Here’s the top-line overview in its simplest form:
| Total Contract Value | $700,000,000 |
| Contract Length | 10 Years (2026-2033) |
| Annual Salary During Contract | $2,000,000 |
| Total Salary During Contract | $20,000,000 |
| Total Deferred Amount | $680,000,000 |
The Magic Ingredient: Understanding the Deferrals
The heart of the contract lies in one word: deferrals. Ohtani agreed to push the vast majority of his earnings into the future, to be paid out *after* his 10-year playing contract with the Dodgers is complete. This is unprecedented on this scale and is the mechanism that benefits everyone involved.
Here is the payment timeline broken down:
- The Playing Years (2026-2033): For each of the 10 seasons he plays for the Dodgers under this deal, Shohei Ohtani will receive a salary of just $2 million per year.
- The Payout Years (2034-2043): Starting the year after his contract ends, Ohtani will receive the deferred money. He will be paid $68 million each year for 10 consecutive years, with no interest.
So, while he’s playing, his official income from the team is relatively low for a superstar. The bulk of his earnings—a massive $680 million—is essentially a long-term payout plan from his former employer.
Why Would Ohtani Agree to This? The Player’s Perspective
Postponing $680 million might seem crazy, but from Ohtani’s perspective, it’s a brilliant strategic move. His reasoning is built on a few key pillars that prioritize long-term wealth and on-field success over immediate cash flow.

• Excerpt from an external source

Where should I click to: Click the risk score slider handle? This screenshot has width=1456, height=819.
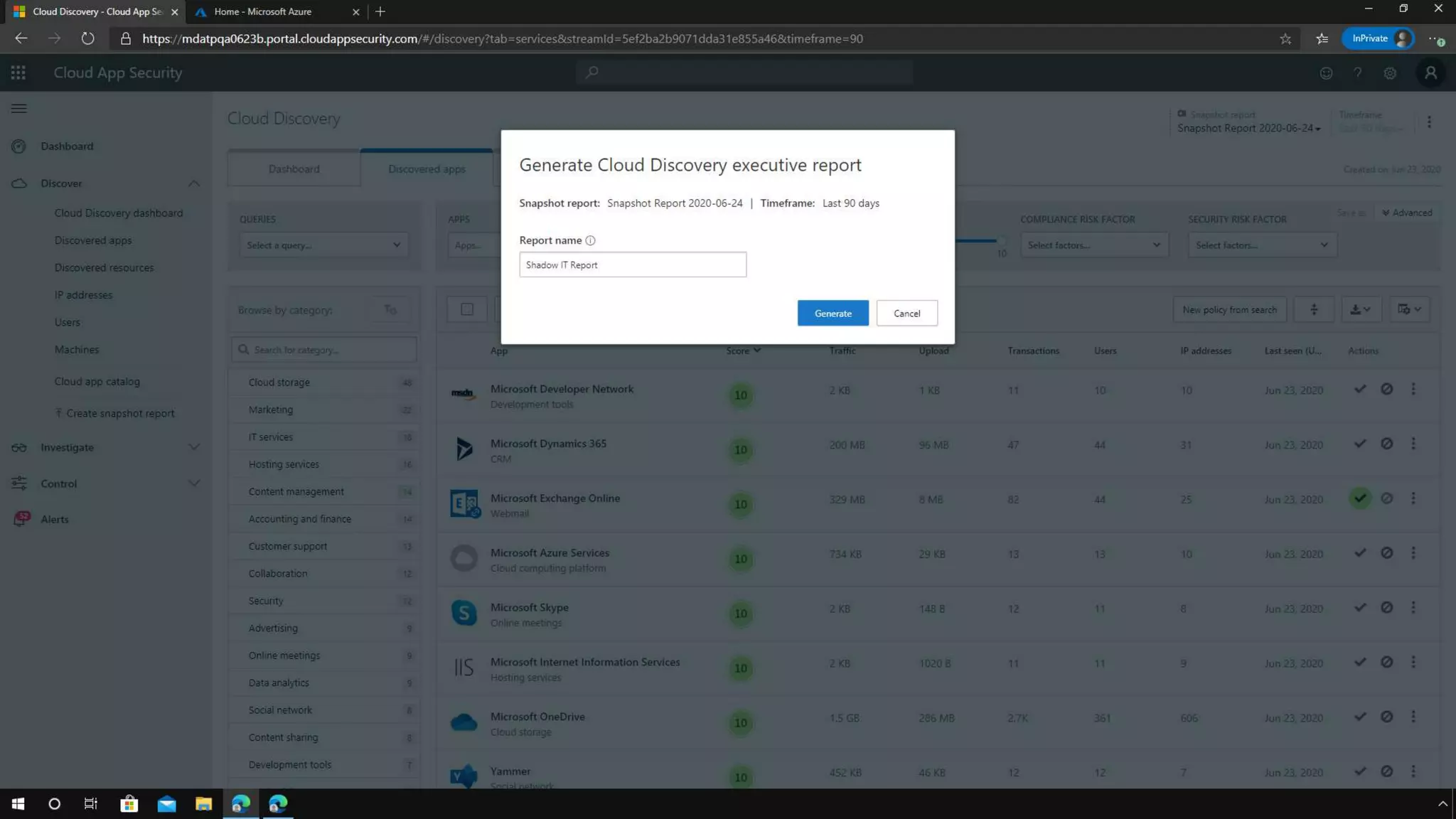(1001, 240)
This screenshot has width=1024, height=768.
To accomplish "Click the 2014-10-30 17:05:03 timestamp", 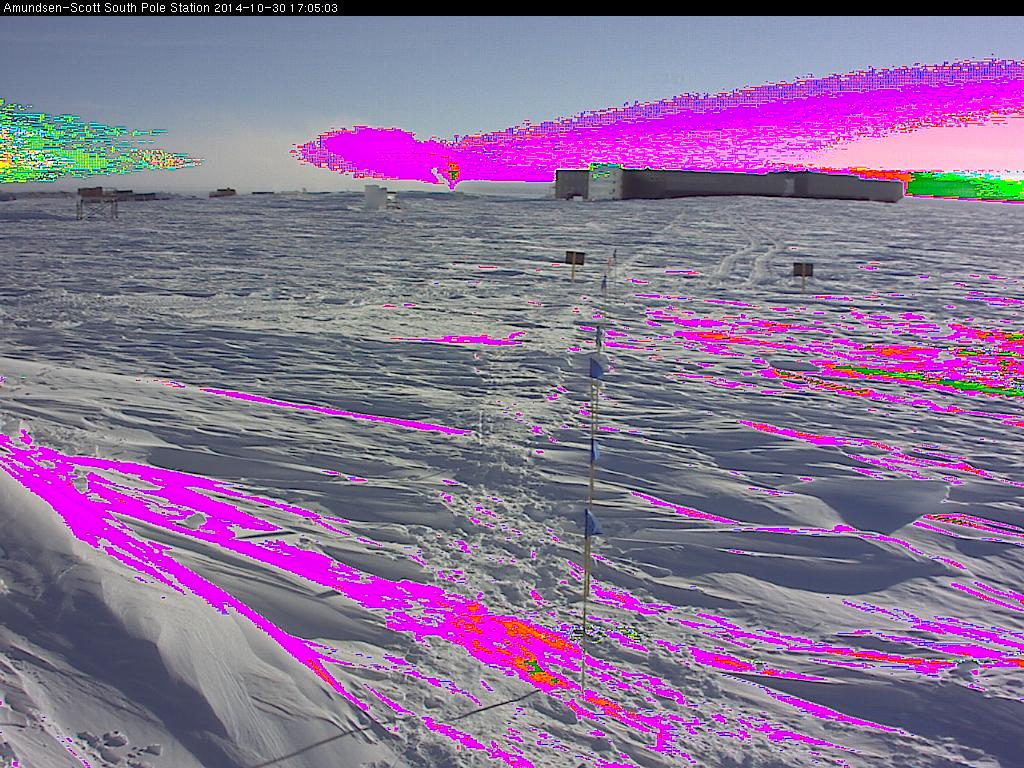I will 275,8.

Massive Endorsements and Off-Field Income
Shohei Ohtani is a global icon. His endorsement income is estimated to be north of $50 million per year. With sponsors like New Balance, Fanatics, and numerous Japanese brands, he doesn’t need the $70 million annual baseball salary to live comfortably. His off-field earnings provide more than enough cash flow, allowing him the flexibility to structure his team salary in a way that helps the team.
A Tax-Savvy Move
This is a significant, though speculative, advantage. During his playing career, Ohtani pays California’s high state income tax (currently over 13%) on his salary. However, the $680 million is paid out from 2034 to 2043. After his career is over, he could potentially move to a state with no income tax, such as Florida, Nevada, or Texas. If he does, he could save tens of millions of dollars in state taxes on that deferred income. It’s a calculated long-term financial play.
The Ultimate Goal: Winning
Above all, Ohtani has repeatedly stated his primary goal is to win a World Series. By taking a small salary now, he provides the Dodgers with enormous financial flexibility. This allows the front office to sign other elite players to build a championship-caliber roster around him, directly increasing his chances of achieving that ultimate goal. He is literally investing in his own team’s success.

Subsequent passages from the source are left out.